- [SOURCE INFORMATION]
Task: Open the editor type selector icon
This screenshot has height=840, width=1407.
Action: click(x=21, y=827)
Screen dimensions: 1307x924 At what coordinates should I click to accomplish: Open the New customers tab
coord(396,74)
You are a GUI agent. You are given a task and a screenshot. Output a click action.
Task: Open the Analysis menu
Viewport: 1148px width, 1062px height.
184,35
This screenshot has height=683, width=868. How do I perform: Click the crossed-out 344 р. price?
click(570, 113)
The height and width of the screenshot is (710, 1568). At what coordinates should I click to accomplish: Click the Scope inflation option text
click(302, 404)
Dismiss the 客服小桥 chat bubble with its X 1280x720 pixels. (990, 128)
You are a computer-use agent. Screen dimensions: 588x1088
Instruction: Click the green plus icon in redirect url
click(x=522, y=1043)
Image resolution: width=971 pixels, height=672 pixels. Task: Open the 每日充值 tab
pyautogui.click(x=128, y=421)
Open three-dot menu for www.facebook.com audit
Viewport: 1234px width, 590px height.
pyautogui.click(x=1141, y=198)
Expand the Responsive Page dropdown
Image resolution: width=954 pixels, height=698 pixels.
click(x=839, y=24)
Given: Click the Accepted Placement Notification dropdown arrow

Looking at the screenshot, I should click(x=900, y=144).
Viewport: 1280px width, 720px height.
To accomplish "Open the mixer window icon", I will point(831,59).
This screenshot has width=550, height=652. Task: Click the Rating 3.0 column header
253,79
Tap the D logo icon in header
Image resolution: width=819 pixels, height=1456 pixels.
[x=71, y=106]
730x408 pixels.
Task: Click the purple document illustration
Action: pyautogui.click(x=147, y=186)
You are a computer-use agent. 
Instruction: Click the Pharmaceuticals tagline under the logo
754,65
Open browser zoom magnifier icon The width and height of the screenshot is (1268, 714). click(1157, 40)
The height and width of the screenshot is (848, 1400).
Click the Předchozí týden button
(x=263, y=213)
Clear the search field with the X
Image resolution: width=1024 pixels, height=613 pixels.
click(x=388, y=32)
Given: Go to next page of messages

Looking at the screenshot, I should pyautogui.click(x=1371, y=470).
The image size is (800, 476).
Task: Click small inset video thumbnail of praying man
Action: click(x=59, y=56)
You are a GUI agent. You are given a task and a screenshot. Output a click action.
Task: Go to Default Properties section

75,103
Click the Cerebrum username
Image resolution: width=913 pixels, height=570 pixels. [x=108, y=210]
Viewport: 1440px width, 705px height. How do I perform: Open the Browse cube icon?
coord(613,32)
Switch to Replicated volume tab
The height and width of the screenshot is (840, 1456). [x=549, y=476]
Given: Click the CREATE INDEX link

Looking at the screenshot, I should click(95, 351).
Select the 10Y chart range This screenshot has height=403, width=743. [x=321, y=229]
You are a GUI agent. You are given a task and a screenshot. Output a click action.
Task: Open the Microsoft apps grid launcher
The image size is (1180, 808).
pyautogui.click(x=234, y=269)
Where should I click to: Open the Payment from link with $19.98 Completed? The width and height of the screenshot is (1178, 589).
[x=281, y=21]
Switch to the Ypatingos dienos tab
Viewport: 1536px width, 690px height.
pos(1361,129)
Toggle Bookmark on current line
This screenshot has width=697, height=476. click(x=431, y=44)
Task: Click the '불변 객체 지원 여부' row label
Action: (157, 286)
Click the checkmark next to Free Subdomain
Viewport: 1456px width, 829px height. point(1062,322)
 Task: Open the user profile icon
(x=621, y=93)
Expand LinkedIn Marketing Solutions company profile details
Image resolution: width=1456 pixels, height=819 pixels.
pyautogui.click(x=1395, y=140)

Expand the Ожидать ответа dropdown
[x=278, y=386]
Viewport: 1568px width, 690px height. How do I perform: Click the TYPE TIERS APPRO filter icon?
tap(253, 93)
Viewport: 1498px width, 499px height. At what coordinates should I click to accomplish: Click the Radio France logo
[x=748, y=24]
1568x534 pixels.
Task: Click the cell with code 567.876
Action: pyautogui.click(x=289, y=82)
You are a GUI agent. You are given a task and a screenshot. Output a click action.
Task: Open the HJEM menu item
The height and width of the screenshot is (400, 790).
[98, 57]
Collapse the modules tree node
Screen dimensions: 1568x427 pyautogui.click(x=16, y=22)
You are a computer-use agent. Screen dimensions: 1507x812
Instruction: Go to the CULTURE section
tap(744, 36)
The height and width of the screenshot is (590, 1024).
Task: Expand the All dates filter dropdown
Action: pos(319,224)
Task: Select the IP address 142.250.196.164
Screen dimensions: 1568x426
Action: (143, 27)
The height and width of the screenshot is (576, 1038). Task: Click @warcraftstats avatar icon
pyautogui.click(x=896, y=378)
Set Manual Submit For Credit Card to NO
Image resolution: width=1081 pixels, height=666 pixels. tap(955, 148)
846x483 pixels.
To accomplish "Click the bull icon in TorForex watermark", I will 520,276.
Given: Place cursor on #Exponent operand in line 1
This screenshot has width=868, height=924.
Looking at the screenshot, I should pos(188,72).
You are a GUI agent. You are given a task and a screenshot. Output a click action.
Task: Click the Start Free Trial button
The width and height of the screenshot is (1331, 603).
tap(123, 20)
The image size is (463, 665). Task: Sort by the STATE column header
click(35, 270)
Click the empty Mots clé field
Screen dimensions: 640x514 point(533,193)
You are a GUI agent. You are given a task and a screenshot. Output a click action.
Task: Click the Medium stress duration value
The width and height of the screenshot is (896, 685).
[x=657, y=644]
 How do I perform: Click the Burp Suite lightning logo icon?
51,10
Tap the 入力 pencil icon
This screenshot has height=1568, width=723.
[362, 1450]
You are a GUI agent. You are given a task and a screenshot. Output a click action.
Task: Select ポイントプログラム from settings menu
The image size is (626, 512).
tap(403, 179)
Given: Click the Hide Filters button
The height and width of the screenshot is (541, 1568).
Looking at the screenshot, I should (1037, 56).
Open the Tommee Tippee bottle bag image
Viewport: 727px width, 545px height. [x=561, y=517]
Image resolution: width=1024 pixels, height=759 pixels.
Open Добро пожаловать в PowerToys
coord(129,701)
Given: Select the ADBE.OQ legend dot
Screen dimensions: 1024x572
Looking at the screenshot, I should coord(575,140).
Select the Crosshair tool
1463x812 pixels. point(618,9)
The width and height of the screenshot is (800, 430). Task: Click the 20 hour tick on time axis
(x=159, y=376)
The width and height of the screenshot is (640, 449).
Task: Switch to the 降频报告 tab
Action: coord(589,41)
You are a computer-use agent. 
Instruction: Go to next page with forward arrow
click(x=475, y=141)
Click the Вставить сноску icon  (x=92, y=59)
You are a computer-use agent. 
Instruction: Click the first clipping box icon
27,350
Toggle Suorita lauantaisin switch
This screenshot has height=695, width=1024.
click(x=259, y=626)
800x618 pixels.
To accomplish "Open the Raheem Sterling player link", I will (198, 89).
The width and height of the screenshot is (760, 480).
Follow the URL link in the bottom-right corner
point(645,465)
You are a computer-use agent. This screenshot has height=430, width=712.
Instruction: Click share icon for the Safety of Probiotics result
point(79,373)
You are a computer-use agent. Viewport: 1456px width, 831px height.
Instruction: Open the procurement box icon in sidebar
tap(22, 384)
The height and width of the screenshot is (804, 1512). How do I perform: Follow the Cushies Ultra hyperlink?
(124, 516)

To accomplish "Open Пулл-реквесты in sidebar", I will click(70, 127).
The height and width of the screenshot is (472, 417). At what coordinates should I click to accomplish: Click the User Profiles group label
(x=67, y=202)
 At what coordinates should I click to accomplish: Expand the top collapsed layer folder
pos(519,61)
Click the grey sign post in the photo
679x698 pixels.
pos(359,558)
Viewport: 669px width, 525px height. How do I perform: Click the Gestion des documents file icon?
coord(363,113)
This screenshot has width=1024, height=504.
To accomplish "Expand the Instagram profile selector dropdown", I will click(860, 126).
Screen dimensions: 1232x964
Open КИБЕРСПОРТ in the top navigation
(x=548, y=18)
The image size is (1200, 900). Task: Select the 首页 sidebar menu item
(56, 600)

- [PROBLEM TO WORK ON] From the records above, pull out each line that has "computer".

- [SOLUTION TO THIS TASK]
You are a computer-use agent. Screen dimensions: 588x1088
You are a computer-use agent. 
You are a computer-use agent. Screen dimensions: 1507x812
You are a computer-use agent. 
You are a computer-use agent. 
You are a computer-use agent. This screenshot has height=430, width=712.
You are a computer-use agent. Viewport: 1456px width, 831px height.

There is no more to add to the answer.